A pack of spaghetti which was formerly sold for N3,000 now goes for N7,000 while one that was formerly sold for N150 now goes for N350.
Meanwhile, 20 litres of vegetable oil now goes for a minimum between N26,000 and N28, 000; 10 litres sell for between N13,000 and N16,000, while 5 litres sell for between N6,500 and N10,000. For red oil, 20 litres sold for about N15, 000 now goes for N25, 500 while 10 litres that was formerly N7,500 now sells for N12,750.
A carton of frozen chicken popularly called ‘Orobo chicken’ which was formerly sold for about N9,500 from the cold room, now goes for N19,500 while a kilo goes for about N2,400.
A carton of ordinary frozen chicken goes for N15, 000 while a kilo is sold for about N2, 000. A carton of frozen turkey which was formerly sold for N11, 500 or N12, 500 now goes for N23, 500 depending on the location. Also, a carton of frozen fish such as Titus now goes for N23,500 while mackerel fish are popularly known as Kote now go for N19,600 at the cold room.
For those who usually travel to celebrate with their loved ones, the unimaginable high transport fare is a major obstacle as a single adult will spend close to N50,000 to and fro on transport to the desired destination this festive season, particularly those who live in Lagos, wishing to travel to any South-East state.
As of Saturday, all inter-state transport companies had increased their fares for routes across the country by 100 percent.
The ever-busy Lagos-South-East route, which was about N8,000 as of last week in November, was pegged from N15,000 on Saturday, and is expected to increase further to almost N25,000, some worried observers noted.
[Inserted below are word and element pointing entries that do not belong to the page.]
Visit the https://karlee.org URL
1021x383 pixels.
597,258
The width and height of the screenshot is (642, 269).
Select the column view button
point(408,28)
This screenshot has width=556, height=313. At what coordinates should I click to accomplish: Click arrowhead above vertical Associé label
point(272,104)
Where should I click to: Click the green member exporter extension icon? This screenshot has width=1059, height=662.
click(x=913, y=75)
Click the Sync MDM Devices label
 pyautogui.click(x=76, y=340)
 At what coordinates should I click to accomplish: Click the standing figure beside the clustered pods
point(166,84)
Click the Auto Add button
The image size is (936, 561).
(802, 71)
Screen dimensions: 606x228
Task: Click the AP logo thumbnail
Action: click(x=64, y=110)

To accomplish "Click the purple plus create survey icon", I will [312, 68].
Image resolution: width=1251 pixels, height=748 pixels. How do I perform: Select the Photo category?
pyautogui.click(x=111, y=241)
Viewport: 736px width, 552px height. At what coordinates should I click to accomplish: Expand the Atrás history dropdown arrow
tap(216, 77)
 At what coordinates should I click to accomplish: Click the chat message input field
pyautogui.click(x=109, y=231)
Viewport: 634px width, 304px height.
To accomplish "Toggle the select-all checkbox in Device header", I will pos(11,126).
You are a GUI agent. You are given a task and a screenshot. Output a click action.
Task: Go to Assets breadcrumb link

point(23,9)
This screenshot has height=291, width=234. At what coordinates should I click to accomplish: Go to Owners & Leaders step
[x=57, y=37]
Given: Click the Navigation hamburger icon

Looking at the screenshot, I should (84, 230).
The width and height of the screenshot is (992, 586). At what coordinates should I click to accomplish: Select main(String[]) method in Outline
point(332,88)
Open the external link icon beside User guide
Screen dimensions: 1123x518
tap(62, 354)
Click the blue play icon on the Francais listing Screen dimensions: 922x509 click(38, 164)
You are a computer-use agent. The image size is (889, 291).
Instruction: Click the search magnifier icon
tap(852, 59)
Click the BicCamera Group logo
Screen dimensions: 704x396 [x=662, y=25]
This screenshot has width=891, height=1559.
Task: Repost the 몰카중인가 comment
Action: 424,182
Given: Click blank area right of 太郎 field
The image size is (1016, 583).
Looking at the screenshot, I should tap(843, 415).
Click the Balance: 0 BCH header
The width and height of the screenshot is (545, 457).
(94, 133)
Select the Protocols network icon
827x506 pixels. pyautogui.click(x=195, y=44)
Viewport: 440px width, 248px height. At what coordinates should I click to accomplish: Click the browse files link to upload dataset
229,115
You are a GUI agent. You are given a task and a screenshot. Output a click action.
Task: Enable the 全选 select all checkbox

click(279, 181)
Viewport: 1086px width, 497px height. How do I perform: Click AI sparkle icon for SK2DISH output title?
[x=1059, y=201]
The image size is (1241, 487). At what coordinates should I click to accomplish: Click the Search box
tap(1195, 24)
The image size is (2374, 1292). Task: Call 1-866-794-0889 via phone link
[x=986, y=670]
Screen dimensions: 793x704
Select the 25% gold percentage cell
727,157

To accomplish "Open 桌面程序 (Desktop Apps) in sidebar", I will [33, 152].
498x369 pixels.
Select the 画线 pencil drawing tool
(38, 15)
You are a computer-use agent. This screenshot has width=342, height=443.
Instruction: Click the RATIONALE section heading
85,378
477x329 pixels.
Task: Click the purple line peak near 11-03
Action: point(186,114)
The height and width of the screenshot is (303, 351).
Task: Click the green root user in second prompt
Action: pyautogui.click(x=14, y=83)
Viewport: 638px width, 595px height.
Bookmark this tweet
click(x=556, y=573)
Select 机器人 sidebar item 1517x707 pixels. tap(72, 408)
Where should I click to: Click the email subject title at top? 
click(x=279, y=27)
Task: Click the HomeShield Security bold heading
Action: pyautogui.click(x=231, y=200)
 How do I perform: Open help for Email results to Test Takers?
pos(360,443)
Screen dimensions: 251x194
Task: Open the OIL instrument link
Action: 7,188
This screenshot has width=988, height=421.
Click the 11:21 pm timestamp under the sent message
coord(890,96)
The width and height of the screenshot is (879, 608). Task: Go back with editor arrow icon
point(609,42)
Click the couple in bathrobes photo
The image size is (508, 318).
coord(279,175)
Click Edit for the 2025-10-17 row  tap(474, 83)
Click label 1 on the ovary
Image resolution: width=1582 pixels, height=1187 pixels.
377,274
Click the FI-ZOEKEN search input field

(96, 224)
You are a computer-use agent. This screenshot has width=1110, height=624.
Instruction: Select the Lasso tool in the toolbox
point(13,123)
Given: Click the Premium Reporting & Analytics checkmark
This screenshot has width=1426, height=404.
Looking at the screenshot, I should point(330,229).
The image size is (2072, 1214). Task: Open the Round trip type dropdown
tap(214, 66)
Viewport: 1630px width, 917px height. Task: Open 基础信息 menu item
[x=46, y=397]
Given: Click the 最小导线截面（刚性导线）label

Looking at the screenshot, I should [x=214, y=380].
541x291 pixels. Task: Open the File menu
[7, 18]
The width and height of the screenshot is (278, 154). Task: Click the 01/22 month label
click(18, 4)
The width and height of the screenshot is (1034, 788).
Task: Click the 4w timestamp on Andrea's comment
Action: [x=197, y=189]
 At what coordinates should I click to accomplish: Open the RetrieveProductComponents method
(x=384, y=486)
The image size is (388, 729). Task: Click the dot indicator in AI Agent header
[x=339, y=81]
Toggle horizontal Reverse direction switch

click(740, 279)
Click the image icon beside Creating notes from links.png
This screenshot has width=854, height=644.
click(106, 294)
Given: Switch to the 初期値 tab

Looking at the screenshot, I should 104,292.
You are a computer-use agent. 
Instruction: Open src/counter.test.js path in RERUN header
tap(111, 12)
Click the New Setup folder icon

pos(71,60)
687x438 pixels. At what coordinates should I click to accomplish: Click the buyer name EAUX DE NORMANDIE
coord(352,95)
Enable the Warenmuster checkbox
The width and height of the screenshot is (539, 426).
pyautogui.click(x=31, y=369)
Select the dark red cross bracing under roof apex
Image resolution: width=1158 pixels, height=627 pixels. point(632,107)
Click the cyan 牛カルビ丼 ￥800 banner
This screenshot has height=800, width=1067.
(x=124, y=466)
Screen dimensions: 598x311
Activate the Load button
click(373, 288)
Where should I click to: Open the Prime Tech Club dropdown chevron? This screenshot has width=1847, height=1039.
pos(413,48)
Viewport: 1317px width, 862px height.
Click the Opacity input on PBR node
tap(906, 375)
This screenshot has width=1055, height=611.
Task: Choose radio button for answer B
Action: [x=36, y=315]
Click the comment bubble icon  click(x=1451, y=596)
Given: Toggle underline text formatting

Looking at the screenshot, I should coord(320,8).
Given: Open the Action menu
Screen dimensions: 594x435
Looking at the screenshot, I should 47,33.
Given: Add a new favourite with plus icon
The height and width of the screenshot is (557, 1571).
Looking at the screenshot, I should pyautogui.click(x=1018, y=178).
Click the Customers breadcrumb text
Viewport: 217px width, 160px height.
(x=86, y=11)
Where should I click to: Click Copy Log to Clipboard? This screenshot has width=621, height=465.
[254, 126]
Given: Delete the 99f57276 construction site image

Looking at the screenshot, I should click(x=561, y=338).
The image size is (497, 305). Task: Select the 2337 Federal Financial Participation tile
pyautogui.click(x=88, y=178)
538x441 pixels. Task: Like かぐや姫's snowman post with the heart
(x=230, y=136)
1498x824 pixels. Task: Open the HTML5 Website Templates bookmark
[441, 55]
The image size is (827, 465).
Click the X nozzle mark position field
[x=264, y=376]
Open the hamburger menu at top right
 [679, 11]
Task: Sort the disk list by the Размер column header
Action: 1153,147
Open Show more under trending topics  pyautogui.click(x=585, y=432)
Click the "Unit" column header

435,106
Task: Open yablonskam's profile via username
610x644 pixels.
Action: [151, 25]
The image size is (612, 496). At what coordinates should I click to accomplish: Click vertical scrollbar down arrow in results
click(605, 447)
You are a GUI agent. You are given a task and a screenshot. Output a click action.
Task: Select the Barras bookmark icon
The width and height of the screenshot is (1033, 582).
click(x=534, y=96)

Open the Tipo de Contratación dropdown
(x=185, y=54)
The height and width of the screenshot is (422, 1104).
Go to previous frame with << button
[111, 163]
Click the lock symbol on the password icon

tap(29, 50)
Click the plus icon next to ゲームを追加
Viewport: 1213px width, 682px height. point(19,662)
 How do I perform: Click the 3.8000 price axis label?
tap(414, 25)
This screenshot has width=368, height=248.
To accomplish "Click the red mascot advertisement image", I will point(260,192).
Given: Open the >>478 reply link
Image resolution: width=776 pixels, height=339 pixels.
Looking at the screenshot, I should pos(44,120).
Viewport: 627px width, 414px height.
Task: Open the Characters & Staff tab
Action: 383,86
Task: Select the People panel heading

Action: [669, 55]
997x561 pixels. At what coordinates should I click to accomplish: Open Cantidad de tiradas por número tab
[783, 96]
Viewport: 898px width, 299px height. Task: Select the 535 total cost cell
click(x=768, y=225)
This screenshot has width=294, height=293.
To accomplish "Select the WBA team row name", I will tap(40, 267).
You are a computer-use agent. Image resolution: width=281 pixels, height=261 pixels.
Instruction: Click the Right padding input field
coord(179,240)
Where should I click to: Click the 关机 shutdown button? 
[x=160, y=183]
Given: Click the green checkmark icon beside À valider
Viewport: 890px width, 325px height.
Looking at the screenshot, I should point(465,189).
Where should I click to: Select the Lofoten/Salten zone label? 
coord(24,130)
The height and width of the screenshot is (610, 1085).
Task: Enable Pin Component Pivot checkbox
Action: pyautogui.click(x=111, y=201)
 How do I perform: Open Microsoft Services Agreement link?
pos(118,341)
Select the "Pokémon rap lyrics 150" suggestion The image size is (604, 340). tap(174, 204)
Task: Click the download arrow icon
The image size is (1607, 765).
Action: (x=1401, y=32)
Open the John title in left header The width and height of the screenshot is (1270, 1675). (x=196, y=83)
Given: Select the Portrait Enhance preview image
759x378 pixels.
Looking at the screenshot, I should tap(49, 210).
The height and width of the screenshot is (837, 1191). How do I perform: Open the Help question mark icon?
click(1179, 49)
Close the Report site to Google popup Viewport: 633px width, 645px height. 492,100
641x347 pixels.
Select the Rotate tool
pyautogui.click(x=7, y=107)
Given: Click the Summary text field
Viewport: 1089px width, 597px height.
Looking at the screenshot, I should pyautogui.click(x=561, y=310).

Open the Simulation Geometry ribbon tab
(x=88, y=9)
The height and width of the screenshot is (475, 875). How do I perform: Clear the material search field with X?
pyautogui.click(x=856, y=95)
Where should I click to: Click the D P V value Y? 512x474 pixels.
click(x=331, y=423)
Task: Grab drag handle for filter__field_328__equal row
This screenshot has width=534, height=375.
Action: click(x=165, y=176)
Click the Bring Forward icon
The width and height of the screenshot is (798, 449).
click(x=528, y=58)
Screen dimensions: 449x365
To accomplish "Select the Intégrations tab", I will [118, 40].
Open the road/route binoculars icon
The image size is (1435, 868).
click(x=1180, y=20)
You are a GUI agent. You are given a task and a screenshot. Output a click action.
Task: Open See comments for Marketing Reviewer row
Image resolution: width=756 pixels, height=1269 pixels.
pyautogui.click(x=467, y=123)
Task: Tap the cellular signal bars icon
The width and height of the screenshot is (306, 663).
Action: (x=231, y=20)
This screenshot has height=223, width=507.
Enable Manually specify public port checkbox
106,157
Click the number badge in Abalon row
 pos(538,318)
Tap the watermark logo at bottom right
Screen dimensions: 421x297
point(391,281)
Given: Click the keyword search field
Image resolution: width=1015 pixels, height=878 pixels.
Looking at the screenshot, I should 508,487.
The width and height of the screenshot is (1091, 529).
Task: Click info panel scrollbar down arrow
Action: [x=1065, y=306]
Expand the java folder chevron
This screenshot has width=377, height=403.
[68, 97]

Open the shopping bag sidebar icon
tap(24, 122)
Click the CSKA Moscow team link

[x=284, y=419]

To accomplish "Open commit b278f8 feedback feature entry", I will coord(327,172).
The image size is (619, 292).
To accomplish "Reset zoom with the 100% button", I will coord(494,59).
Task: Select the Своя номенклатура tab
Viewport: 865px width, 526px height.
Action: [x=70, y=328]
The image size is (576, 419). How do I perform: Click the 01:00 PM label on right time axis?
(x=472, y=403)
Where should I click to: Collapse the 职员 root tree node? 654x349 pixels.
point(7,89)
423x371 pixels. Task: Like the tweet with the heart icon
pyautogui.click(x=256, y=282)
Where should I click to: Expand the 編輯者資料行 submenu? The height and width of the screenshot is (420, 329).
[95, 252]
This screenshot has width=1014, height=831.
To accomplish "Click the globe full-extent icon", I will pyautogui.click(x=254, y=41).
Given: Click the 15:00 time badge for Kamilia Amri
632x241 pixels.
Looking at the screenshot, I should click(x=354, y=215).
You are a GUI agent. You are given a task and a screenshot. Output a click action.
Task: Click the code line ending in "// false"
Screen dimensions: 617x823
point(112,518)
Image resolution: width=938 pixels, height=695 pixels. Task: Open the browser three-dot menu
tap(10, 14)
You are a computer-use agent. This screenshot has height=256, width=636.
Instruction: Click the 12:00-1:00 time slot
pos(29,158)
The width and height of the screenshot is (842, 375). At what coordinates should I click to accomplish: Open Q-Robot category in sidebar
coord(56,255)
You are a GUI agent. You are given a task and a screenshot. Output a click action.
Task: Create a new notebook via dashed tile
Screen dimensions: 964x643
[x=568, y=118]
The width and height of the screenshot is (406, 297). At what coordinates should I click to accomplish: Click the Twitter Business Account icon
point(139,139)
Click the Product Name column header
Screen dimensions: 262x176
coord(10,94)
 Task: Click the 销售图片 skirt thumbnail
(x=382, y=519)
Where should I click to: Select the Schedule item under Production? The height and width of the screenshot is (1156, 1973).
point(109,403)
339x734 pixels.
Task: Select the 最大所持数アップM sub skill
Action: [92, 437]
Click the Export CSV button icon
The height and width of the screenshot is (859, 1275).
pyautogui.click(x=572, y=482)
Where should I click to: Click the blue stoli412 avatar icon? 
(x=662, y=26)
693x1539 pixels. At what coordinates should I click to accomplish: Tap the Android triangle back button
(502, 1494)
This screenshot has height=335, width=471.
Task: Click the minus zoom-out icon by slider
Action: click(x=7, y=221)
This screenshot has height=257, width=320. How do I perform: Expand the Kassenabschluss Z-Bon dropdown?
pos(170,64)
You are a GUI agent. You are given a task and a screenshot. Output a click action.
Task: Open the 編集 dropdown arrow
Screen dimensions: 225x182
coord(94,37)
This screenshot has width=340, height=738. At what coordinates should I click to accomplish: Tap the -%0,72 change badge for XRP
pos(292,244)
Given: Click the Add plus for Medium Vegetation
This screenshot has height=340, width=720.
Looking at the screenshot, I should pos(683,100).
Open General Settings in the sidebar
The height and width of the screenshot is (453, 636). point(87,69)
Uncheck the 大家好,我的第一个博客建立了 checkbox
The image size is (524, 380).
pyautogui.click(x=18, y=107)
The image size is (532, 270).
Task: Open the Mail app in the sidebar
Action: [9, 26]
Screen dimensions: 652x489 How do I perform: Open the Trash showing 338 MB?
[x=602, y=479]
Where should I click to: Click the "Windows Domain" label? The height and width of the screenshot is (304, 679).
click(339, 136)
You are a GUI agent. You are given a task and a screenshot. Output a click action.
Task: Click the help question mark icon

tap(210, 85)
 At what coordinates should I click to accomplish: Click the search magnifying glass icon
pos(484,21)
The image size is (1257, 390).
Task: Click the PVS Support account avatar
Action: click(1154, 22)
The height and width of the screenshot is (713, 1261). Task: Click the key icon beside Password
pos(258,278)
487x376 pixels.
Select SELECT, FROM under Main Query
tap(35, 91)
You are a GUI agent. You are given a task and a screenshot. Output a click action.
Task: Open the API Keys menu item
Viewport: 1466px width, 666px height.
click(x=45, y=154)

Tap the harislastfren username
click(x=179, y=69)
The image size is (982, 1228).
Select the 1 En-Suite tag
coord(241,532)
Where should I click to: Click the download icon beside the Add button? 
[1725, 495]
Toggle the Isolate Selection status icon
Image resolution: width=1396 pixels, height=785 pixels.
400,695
Generally, low-key festivity is expected this year as the pandemic is still much around coupled with the fact that insecurity abounds in some of the places people usually travel for comfort in the past.
A public affairs analyst, Kunle Okunade, said he was not surprised about the current high cost of staple foods across Nigeria as it is usually the situation during the festive period, adding that the situation has been worsened by the bad economy in the country presently.
Okunde stressed that Nigeria was experiencing hyper-inflation, which needs urgent government intervention.